What the task asks:
Write out all the entries below without any change.

Information supplied: Begin

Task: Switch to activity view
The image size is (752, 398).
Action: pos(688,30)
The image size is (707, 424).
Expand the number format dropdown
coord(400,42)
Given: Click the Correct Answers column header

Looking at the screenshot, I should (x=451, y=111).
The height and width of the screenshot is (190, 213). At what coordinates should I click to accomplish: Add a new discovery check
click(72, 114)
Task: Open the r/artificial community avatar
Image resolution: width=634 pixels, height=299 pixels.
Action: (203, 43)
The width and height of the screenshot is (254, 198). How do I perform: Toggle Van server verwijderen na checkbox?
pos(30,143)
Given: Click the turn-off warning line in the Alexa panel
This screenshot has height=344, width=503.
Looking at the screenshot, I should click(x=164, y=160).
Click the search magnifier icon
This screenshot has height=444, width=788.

Information supplied: End

Response to the exercise:
Task: Switch to activity view
The image size is (752, 398).
Action: pos(688,30)
The image size is (707, 424).
Expand the number format dropdown
coord(400,42)
Given: Click the Correct Answers column header

Looking at the screenshot, I should (x=451, y=111).
The height and width of the screenshot is (190, 213). At what coordinates should I click to accomplish: Add a new discovery check
click(72, 114)
Task: Open the r/artificial community avatar
Image resolution: width=634 pixels, height=299 pixels.
Action: (203, 43)
The width and height of the screenshot is (254, 198). How do I perform: Toggle Van server verwijderen na checkbox?
pos(30,143)
Given: Click the turn-off warning line in the Alexa panel
This screenshot has height=344, width=503.
Looking at the screenshot, I should click(x=164, y=160).
Click the search magnifier icon
This screenshot has height=444, width=788.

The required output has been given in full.